--- The records Enclosed Below ---

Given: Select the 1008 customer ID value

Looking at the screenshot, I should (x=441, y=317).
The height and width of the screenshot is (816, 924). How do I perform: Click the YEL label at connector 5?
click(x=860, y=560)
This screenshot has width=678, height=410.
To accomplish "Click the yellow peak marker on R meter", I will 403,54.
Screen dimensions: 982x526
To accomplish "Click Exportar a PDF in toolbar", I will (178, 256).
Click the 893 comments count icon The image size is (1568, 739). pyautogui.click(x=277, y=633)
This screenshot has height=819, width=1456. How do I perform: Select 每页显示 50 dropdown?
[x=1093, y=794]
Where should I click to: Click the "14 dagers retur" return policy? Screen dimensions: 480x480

--- End of Enclosed The records ---

Work required: Repeat the data above exactly.

Written response:
Given: Select the 1008 customer ID value

Looking at the screenshot, I should (x=441, y=317).
The height and width of the screenshot is (816, 924). How do I perform: Click the YEL label at connector 5?
click(x=860, y=560)
This screenshot has width=678, height=410.
To accomplish "Click the yellow peak marker on R meter", I will 403,54.
Screen dimensions: 982x526
To accomplish "Click Exportar a PDF in toolbar", I will (178, 256).
Click the 893 comments count icon The image size is (1568, 739). pyautogui.click(x=277, y=633)
This screenshot has height=819, width=1456. How do I perform: Select 每页显示 50 dropdown?
[x=1093, y=794]
Where should I click to: Click the "14 dagers retur" return policy? Screen dimensions: 480x480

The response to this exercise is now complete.